The option to do good and do good business, with hard-nosed strategy not hippie, hokey sensibilities is a growing option. It may not feel rational to begin with, there is a great deal of fear to offload in selectively sharing what we might otherwise commercialise. Fortunately those who’ve been daring to try this idea on for size have been throwing out a treaure trove of data and case studies, to guide others choosing enlightened risk over acclimatised rationality. Economies stagnate when people become too rational, to invoke economic historian John V.C. Nye. We haven’t made progress as a species hemmed by what current reality dictates as a possibility. Economies don’t have to be in this model:
.. being persuaded to spend money we don’t have, on things we don’t need, to create impressions that won’t last, on people we don’t care about – Tim Jackson
Somewhere in the thickening of complexity, globalization, the arcane sophistication of financial markets, understanding more about what it means to be human through awkwardly clear lenses of cognitive science and genetics.. it’s started to dawn on us try all we aren’t in perfect control of even our own daily decision-making. The factors beyond blind randomness/luck are too plentiful to calculate, even for freakish geniuses.
It may have been possible in simpler times, but no one alone is wise enough now.
Growing Genius in the Wild
Solitary bits of genius are beautiful to behold, but ahead of their time, or out of context, they falter without tethering to messy, complicated real-life.
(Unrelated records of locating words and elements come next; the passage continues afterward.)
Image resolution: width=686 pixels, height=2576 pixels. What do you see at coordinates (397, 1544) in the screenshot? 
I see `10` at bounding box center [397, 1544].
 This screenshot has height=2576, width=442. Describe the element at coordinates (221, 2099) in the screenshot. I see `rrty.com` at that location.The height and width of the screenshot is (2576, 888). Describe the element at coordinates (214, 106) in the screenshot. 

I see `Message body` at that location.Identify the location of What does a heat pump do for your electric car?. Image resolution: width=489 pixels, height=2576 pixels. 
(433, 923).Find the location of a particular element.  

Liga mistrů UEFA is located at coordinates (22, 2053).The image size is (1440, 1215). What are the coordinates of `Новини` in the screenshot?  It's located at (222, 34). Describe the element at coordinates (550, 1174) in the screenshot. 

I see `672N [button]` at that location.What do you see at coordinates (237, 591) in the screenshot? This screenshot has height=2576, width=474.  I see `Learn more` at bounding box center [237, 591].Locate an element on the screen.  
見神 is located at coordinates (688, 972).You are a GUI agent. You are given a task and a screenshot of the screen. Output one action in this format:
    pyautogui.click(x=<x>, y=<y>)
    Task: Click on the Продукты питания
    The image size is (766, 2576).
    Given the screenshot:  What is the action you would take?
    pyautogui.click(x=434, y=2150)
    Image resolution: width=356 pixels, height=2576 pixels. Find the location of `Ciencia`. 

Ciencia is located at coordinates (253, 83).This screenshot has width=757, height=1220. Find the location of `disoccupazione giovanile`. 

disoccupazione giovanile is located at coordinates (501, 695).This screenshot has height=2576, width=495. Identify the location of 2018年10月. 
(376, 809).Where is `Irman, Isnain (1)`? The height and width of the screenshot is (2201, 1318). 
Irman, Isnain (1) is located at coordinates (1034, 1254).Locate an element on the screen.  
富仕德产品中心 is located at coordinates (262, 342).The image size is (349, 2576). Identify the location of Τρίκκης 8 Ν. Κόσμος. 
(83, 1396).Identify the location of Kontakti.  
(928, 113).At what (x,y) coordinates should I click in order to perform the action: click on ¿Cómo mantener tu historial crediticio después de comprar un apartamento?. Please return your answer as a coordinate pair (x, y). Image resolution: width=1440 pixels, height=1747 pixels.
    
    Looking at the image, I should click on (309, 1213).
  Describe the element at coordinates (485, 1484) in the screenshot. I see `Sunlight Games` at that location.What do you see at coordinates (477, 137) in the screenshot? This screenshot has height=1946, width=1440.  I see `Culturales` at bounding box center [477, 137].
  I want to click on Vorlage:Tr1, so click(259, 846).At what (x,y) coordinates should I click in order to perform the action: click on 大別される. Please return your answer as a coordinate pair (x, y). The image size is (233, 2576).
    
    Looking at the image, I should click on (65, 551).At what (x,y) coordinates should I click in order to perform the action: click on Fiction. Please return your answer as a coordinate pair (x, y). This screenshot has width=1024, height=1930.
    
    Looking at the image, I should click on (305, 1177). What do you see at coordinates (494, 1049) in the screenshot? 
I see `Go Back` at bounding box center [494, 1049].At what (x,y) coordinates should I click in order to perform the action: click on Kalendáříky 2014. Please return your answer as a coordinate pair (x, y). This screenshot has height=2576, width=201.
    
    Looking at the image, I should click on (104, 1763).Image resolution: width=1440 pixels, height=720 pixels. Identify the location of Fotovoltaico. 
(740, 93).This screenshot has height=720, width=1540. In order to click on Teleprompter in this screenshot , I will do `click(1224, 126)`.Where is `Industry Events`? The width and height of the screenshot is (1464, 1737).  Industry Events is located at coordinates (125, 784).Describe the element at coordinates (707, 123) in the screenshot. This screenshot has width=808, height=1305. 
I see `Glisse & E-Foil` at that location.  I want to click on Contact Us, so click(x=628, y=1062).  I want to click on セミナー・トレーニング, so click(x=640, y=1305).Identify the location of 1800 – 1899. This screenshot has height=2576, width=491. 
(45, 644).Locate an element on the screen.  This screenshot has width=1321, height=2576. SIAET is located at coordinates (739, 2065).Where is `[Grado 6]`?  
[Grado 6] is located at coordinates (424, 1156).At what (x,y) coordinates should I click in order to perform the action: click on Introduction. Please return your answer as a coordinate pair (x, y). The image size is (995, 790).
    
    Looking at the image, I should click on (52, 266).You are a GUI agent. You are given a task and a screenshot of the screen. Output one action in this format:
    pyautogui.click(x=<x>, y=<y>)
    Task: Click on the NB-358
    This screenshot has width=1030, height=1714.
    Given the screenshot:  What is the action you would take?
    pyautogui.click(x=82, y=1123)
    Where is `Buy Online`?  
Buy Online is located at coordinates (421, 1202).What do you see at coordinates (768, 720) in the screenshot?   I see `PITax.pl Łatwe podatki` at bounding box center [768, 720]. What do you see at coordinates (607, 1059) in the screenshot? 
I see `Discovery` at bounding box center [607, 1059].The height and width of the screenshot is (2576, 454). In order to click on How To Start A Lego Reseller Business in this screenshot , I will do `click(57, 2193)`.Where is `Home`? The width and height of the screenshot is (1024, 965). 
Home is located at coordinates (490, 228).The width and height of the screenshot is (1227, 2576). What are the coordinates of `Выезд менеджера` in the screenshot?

To make sense they need to be applied to the real world, mashed-up with more mundane existence helps to find value and relevance in the market (hearts+minds, if money”s not your motivator).
The beauty and purity of ideas/creations set loose on the masses, to be prodded, remixed, nabbed and misunderstood, is too harrowing an experience for many who nurture them to endure.
Every truth passes through three stages before it is recognized. In the first it is ridiculed, in the second it is opposed, in the third it is regarded as self-evident. -Arthur Schopenhauer
We too often wait and grow them in precious isolation until they are ‘perfect’, by which time the world for which they have been grown has passed. Cursing all along those whose unripened efforts snatch the glory.
Therein the Work:
My bit is to give ideas that matter, a social life:
recognising genius a little earlier, simplifying its value for practical access, experimenting with it in new contexts – in good & varied company – and paying attention to what happens, feeding back results for tweaking or trying something new, until it can make the jump from potential, to light and power. Safely.
Basically: a revival of open-source/collaborative citizen science for an era when none of us, alone, can be wise or smart enough.
Somewhere, something incredible is waiting to be known - Carl Sagan
If we can bear the thought that we may not be as autonomous in our thinking as we have presumed, then it might make sense that genius begets genius as much as any other social contagion. No humans seem to escape cognitive bias anyway, so you may as well choose your socially-distorted lens upfront. This is mine.